Healthy Blended Families

Gustavo Fring/Pexels. Sometimes the new person can cause friction in blended families.

It’s true that children should respect their elders and appreciate their parents. This is an area where parents may occasionally run into difficulty with their children, but the issue seems to become even more intense in the case of stepparents.

It is a touchy area, because most stepparents want to be liked and respected by their partner’s children. However, the step-parenting relationship is different than being a biological parent. You cannot demand to be treated in a particular way, because that will only exacerbate an already difficult situation.

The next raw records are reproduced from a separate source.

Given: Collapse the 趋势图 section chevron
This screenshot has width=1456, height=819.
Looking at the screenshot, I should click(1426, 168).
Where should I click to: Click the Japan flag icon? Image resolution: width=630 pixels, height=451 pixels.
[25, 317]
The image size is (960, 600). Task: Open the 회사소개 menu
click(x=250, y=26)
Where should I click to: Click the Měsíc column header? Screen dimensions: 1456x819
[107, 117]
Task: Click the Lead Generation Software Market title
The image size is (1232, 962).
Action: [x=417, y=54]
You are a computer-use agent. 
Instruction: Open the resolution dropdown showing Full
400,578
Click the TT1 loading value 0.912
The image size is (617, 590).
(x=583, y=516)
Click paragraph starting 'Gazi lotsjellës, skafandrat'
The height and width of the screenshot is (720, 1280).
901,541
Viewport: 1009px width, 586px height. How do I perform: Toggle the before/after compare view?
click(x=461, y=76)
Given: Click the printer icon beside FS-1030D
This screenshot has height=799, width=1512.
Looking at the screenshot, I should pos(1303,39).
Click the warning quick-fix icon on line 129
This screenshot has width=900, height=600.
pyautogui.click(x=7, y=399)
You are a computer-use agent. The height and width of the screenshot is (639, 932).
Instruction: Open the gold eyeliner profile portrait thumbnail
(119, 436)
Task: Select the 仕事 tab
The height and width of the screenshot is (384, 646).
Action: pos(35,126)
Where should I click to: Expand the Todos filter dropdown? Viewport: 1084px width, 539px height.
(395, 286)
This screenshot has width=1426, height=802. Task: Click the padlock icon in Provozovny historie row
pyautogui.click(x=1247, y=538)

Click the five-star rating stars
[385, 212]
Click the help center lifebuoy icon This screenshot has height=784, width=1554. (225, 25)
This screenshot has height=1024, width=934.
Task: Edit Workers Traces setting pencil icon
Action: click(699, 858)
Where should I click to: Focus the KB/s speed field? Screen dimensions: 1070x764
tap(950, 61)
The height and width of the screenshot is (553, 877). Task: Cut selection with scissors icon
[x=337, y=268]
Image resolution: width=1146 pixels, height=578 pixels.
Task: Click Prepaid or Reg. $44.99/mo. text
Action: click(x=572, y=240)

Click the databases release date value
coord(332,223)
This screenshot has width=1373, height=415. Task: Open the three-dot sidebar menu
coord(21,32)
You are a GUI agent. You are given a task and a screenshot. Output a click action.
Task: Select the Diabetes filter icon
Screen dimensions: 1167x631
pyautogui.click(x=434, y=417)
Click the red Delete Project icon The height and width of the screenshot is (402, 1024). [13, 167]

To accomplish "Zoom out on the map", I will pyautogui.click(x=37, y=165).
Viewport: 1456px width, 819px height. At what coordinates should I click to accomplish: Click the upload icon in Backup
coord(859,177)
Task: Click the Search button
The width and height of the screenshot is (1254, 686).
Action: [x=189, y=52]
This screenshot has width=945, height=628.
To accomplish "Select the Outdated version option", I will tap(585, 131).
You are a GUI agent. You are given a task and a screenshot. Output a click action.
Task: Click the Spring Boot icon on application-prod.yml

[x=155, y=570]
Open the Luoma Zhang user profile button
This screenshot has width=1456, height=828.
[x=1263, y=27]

If the children instinctively like you, respect and appreciation are generally not issues. Usually when they are, it is because of underlying tension between the stepparent and the stepchildren. Sometimes an ex-partner is resentful of the new spouse, and the children show their loyalty by being cool to the new partner.

Alternatively, the children may resent the newcomer, if they have had a period when they had Mom or Dad all to themselves. Sometimes the stepparent tries too hard to be a parent, to be accepted, or to have some control over the stepchild. This will create resistance in the child, who already has a mom and a dad, and does not want a third one! It is so important to try to view the situation from the child’s perspective.

Most children want their parents to be together, and unless a parent is deceased, they do not necessarily want their parent to find a new partner. When the new person is introduced to the children, it is usually as Mommy or Daddy’s ‘friend’. They seem to be able to handle the idea of a friend. I think if stepparents thought of themselves as friends of the stepchildren, and acted that way, that a mutually respectful parenting relationship might evolve.

It is important to respect the wishes of the biological parent in a blended family. Criticizing how the bio parent is parenting can be a time bomb. The biological parent may have a co-parenting arrangement with the other parent, with agreements about how the children are to be raised. If a newcomer tries to alter that plan, that can create pain and tension for all involved.

The stepchildren are not there to meet your emotional needs. Try not to take things personally. You are the adult and do not want to be in conflict with your partner’s children. Each of you has the right to raise your children as you like.

It is wise to sort out these issues before living together. If there is disagreement, seek professional help rather than just closing your eyes and jumping in. The children’s wellbeing is the top priority.

It is also important that children be involved in discussions about the role the new adult is to play in their lives. If they are involved and have input in these discussions, they are more likely to co-operate. Blending a new family is an extremely delicate process, and so it is best to proceed slowly, gently, and with a willingness to be flexible.